La péninsule russe du Kamtchatka a été frappée par un séisme de magnitude 8,8 sur l’échelle de Richter. Plusieurs pays du Pacifique ont émis une alerte au tsunami.
Dans la nuit du mardi 29 au mercredi 30 juillet, un séisme de magnitude 8,8 a frappé la péninsule russe du Kamtchatka.
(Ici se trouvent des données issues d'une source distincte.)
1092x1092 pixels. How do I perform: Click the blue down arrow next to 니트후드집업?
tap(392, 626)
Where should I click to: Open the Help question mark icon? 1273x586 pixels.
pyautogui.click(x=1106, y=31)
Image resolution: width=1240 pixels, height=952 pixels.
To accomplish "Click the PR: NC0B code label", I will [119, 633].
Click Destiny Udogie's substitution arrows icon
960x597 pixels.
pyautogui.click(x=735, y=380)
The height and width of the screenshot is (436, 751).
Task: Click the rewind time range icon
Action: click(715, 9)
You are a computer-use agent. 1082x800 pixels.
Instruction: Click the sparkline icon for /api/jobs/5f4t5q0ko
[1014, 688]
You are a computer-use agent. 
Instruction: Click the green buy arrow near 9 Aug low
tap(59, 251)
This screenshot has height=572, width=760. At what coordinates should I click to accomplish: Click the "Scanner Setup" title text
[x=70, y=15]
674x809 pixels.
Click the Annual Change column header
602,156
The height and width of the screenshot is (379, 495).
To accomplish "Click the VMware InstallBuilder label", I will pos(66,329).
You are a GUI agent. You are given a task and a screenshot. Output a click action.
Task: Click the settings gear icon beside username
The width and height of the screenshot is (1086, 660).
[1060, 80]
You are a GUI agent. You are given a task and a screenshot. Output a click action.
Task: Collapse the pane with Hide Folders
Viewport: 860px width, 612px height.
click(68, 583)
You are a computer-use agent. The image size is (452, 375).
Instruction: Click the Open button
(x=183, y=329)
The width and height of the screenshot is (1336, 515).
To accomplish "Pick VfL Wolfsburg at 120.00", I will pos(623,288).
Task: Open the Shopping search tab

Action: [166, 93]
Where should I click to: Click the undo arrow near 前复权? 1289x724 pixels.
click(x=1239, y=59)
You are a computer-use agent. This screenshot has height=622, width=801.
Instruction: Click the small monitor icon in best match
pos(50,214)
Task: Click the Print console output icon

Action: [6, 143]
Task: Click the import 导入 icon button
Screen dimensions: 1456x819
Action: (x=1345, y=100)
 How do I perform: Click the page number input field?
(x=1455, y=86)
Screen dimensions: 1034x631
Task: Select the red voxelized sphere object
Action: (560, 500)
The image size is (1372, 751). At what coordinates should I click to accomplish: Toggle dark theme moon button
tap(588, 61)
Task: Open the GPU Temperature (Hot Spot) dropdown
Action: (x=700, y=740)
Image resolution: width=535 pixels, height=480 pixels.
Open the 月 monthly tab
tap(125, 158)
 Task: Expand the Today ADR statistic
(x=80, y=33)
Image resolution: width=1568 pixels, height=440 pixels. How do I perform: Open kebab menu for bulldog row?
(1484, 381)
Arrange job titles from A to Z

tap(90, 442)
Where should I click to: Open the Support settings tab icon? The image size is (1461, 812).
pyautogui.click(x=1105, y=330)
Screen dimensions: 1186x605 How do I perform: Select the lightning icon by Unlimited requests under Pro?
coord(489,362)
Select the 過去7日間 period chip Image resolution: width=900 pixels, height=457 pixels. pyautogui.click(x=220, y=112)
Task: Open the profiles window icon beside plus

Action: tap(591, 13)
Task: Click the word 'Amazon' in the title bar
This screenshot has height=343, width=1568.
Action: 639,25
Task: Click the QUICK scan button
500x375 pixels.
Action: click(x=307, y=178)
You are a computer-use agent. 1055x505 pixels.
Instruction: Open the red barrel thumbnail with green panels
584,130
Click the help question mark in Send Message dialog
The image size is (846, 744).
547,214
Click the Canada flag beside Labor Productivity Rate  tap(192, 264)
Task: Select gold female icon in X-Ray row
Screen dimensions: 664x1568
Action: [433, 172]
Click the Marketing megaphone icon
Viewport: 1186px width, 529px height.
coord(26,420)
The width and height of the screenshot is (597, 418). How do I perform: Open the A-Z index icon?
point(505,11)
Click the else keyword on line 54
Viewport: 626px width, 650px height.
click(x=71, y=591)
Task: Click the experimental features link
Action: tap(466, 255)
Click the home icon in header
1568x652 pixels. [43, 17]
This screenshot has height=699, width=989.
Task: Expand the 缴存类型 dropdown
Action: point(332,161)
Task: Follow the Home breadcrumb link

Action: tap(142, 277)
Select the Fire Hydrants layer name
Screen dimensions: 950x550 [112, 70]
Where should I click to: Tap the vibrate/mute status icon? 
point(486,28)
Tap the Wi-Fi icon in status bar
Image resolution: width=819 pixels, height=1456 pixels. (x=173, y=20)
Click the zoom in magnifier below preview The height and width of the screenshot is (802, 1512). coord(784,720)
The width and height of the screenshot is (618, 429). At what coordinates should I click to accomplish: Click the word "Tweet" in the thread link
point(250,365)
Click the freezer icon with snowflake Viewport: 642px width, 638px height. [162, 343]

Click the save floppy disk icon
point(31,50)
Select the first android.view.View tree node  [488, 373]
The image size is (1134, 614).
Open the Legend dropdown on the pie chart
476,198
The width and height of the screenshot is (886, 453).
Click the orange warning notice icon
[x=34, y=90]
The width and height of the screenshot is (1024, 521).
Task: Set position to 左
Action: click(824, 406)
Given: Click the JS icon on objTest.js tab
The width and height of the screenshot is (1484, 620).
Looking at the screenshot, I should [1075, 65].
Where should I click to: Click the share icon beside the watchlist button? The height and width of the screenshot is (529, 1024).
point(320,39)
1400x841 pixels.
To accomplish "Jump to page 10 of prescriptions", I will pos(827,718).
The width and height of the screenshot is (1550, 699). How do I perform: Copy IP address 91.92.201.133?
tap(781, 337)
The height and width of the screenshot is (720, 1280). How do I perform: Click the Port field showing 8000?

Ce tremblement de terre est en effet survenu aux alentours de 1h25 du matin, heure française, à 20,7 km de profondeur, à environ 126 km de la capitale de la région.
Dans le même temps, au moins six répliques ont secoué la région du Kamtchatka, dont une de magnitude 6,9 et une autre de magnitude 6,3, selon l'agence gouvernementale américaine l'USGS. Depuis, plusieurs pays, dont les Etats-Unis, la Chine, le Japon, le Mexique, la Russie ou encore les Philippines ont émis une alerte au tsunami, redoutant des vagues pouvant atteindre jusqu'à 3 mètres.
D'après l'USGS, à partir d'un séisme de magnitude 6,5 et jusqu'à 7,5 sur l'échelle de Richter, on pourrait apercevoir «de légers changements du niveau de la mer à proximité de l’épicentre».
«Des tsunamis locaux destructeurs sont possibles près de l'épicentre»
«Les tsunamis capables de provoquer des dégâts ou des victimes sont rares dans cette fourchette de magnitude, mais ils peuvent se produire en raison d'effets secondaires, tels que des glissements de terrain ou des effondrements sous-marins», a ajouté l'institut américain.
Lors de séismes dont les magnitudes sont comprises entre 7,6 et 7,8, des tsunamis dits «destructeurs» pourraient se produire près de l'épicentre. «À plus grande distance, de petites variations du niveau de la mer peuvent être observées. Les tsunamis capables de provoquer des dégâts sur de grandes distances sont rares dans cette gamme de magnitude», a précisé l’USGS.
Enfin, en cas de tremblement de terre de magnitude 7,9 et plus, «des tsunamis locaux destructeurs sont possibles près de l'épicentre, et des changements significatifs du niveau de la mer et des dommages peuvent se produire dans une région plus large. Il est à noter qu'un tremblement de terre de magnitude 9,0 peut être suivi d'une réplique de magnitude 7,5 ou plus», a ajouté l'institut américain.
En réalité, il est impératif de savoir que ce n’est pas la hauteur d’un tsunami qui fait sa force destructrice, mais bien la durée de l’élévation du niveau de l’eau et la quantité d’eau déplacée. En d’autres termes, même en cas de vagues de 5 mètres, si celles-ci élèvent l’eau uniquement pendant quelques minutes pour envahir les terres, le risque «destructeur» est amoindri.